I can't know what was going through Dr. Stacey's head for sure but it seemed to me that, when he heard about my OD, he panicked. He went from increasing my fentanyl because my device wasn't living up to expectations to completely stripping me of any narcotics in less than a month, and offered nothing to fill the void. That's some hefty cognitive dissonance, and he's a bright guy so there's something else going on. It seemed to me that he realized he could get in trouble for the manner in which he had been treating me with narcotics, did a risk assessment, and that was that. He claimed that any doctor would get in trouble for putting a patient back on narcotics in my circumstances...at the time I believed him, but now I know this to be false. I can sort of get where he was coming from in a "greater good" sense: if Dr. Stacey is treating a lot of patients with a level of narcotic painkillers that might raise eyebrows (or cost him his practice), he has no choice but to clip the problem patients.

I get that. What's upsetting to me are the incidents in which he clearly intentionally deceived me, treatment methodologies which I now feel put my life at risk, and his decision to completely cut off my opiates rather than attempt to work out a system with my wife to distribute them in a safe fashion, or at the very least safely titrate me off of them (opiate withdrawal ain't fun for normal people, let alone freaks like me). He treated me like a junkie, not a desperate bastard in pain. And that, to me, says a lot about his understanding of chronic pain, or complete lack thereof.

I think when it comes to a big teaching hospital like OHSU, people who are good teachers/managers end up in lofty positions regardless of their merits as doctors. It was overwhelmingly obvious by the time I left Dr. Stacey that he had no understanding of my condition at all, and that he thought he'd be better off if I left. I honestly believe that by the time I told him about my marijuana use, he was trying to drive me away. This isn't provable by any means, but the problems with my stim, as you'll see in my next update, were glaringly obvious to other doctors...and he offered no further solutions beyond the implant after I OD'd on Fentanyl. I'll let you draw your own conclusions.

I feel like I started out trying to defend the guy, reading back over this it certainly doesn't come across that way. :lol
 

atomsk

Party Pooper
well, that's not making me feel much better about spending $450 out of pocket to go to NYU :lol

but since mine was previously workmans comp case (which will be reopened if they make a diagnosis), no doctor in the area will even see me
 
Yeah, man that drives me nuts. It's always the first question on their lips: was this a work-related injury? What the fuck do you care? What the hell does that have to do with anything? Well, it basically means that if it is, they're about to tell you to piss off. I am lucky in that nobody really knows how mine started, but even then they will eye me warily and ask if maybe...hypothetically speaking...it *might* have been on-the-job? Sigh.

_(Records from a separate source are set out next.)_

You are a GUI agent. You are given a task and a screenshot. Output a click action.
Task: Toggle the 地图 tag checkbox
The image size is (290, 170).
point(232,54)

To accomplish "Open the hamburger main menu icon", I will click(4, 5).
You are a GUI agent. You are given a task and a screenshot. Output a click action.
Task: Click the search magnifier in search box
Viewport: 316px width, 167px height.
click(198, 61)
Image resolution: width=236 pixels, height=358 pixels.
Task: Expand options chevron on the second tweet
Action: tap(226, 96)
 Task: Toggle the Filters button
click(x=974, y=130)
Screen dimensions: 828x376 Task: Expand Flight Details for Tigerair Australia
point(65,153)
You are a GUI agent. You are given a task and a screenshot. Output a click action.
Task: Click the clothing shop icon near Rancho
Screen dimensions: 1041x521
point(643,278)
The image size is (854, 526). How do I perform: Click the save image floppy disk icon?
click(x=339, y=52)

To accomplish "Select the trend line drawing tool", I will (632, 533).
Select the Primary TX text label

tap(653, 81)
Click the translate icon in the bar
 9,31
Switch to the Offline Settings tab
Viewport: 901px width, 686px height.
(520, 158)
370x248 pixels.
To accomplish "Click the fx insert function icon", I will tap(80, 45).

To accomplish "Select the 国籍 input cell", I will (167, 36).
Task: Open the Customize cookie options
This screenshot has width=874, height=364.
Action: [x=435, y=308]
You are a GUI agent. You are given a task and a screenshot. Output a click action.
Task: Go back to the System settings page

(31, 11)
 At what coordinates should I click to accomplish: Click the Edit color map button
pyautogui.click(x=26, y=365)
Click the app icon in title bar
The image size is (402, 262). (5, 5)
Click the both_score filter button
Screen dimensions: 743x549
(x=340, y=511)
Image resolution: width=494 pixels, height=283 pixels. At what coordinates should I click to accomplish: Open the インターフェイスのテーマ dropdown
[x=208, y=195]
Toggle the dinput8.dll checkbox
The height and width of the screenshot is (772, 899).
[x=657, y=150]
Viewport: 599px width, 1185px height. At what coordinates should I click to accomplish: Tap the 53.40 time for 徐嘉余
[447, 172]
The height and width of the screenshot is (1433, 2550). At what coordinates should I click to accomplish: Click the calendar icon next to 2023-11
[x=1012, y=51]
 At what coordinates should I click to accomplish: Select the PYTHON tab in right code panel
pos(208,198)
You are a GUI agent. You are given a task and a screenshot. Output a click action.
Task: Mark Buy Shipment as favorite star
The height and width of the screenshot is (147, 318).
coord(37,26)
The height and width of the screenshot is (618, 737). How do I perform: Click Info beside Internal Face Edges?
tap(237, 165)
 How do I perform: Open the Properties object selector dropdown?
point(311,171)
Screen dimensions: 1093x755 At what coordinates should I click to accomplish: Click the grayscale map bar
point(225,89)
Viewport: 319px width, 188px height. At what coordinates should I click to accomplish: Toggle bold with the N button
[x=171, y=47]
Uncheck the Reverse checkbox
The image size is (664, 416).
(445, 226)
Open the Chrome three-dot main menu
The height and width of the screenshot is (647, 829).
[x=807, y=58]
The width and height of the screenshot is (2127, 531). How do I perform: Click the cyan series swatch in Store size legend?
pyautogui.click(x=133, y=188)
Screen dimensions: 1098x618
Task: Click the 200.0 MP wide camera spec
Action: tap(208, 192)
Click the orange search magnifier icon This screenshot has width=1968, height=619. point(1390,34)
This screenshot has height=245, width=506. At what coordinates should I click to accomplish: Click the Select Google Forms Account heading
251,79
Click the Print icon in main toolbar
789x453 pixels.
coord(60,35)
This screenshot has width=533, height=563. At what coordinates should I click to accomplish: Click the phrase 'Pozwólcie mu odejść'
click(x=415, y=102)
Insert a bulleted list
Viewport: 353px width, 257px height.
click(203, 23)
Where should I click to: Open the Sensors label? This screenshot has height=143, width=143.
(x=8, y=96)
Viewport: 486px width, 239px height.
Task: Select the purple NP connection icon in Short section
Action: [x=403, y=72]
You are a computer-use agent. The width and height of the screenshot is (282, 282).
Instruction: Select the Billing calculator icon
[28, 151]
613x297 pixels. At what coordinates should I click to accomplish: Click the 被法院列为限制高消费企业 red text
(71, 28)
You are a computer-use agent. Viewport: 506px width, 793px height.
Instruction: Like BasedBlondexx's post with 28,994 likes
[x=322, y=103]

Anyway, I wish you the best of luck and if you ever want to talk about it shoot me a PM. Perhaps I'll start a little club.
 

fallout

Member
Yeah, I once made the mistake of absent-mindedly saying that I hurt myself on the job for a fairly minor injury (needed stitches, but that was about it). It was my own damn fault, but they asked and I just stupidly told the truth without even thinking about it. So much paperwork and hassle because of that.